3 Mart 2010 Çarşamba

..Devlet Yerine Kent..

Devlet Yerine Kent



Günümüz dünyası, yeni ortaçağ dünyasıdır. Ulus devlet dönemi sona ermek üzeredir. Gelecek, kentlerin ve özel güç merkezlerinindir. Günümüzün süper güçleri bu duruma ayak uydurmak zorundadır. Ustaca diplomasiye ihtiyaç vardır.

Geçmiş yıllarda, Soğuk Savaş sonrası dünyanın çok kutuplu bir düzenin etkisi altında bulunduğu şeklindeki tez kabul görmekteydi. Çin ve Brezilya gibi gelişmekte olan uluslar, köklü süper devletlerle iktidar mücadelesine girdiler. Ancak söz konusu izdüşümlerin önümüzdeki on veya yirmi yıl içerisinde hakikaten gerçekleşip gerçekleşmeyeceği henüz belli değildir.

Dünyanın eşit ağırlıklı olarak doğunun ve batının etkisi altında bulunduğu bir dönemi bulabilmek için bin yıl geriye gitmek gerekir. Song Hanedanı’nın Çin’in büyük bölümüne hükmettiği o dönemde, kâğıt para ve barut icat edilmişti. Yaklaşık olarak aynı tarihlerde Hint Çola İmparatorluğu Endozya’ya giden deniz yolunu, Abbasi Halifeliği ise Kuzey Afrika ve İran arasındaki bölgeyi kontrol etmekteydi. “Karanlık” Ortaçağ fikri, son derece Avrupalı bir düşünceden ibarettir.

Yeni Ortaçağ Modeli

Ortaçağ’ın zirve dönemi dünyası çok kutuplu ve küreselleşmiş bir dünyaydı. Batı Avrupa ve Doğu Asya devletleri aynı Arap hükümdarlarının da olduğu gibi bölgesel birer güçtü. Brüj ve Venedik’deki Patrici hanedanları, baharat ve başka zenginlikler için kaynak bulabilmek amacıyla dünya çapında keşif seferlerini finanse etmekteydi. Benzer etkilere sahip olan günümüz küreselleşmesi de, Batı’nın gücünü zayıflatmakta, güç dengesini kentlere, şirketlere, dini gruplara ve sivil toplum örgütlerine, hatta teröristlere ve insan severlere (“Philanthropen”) doğru kaydırmaktadır.

Bu gelişme önümüzdeki on yıllarda da tersine dönmeyecektir. Bazıları mali kriz nedeniyle tetiklenen tersine gelişmeler görmektedir. Ancak devletlerin şirket ve hükümetlere yönelik kurtarma paketleri de işleyen süreçleri tersine çevirmeyecektir.
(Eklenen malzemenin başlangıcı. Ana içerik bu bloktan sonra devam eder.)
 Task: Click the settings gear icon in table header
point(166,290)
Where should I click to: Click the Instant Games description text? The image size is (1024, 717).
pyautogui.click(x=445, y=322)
Postkolonyal dünyanın büyük bir kısmının çökmekte olması gelecek için çok daha anlamlıdır. Gelecek, çoğu zaman özel-kamu karışımı bir hibrit sistemde gizlidir. Örneğin Afganistan uluslararası örgütlerden, özel şirketlerden, Kabil’deki hükümetten ve yerli bir zorbadan oluşan bir ittifak tarafından yönetilmektedir. Afrika’da ve başka yerlerde de kullanılan bir yeni ortaçağ modelidir bu.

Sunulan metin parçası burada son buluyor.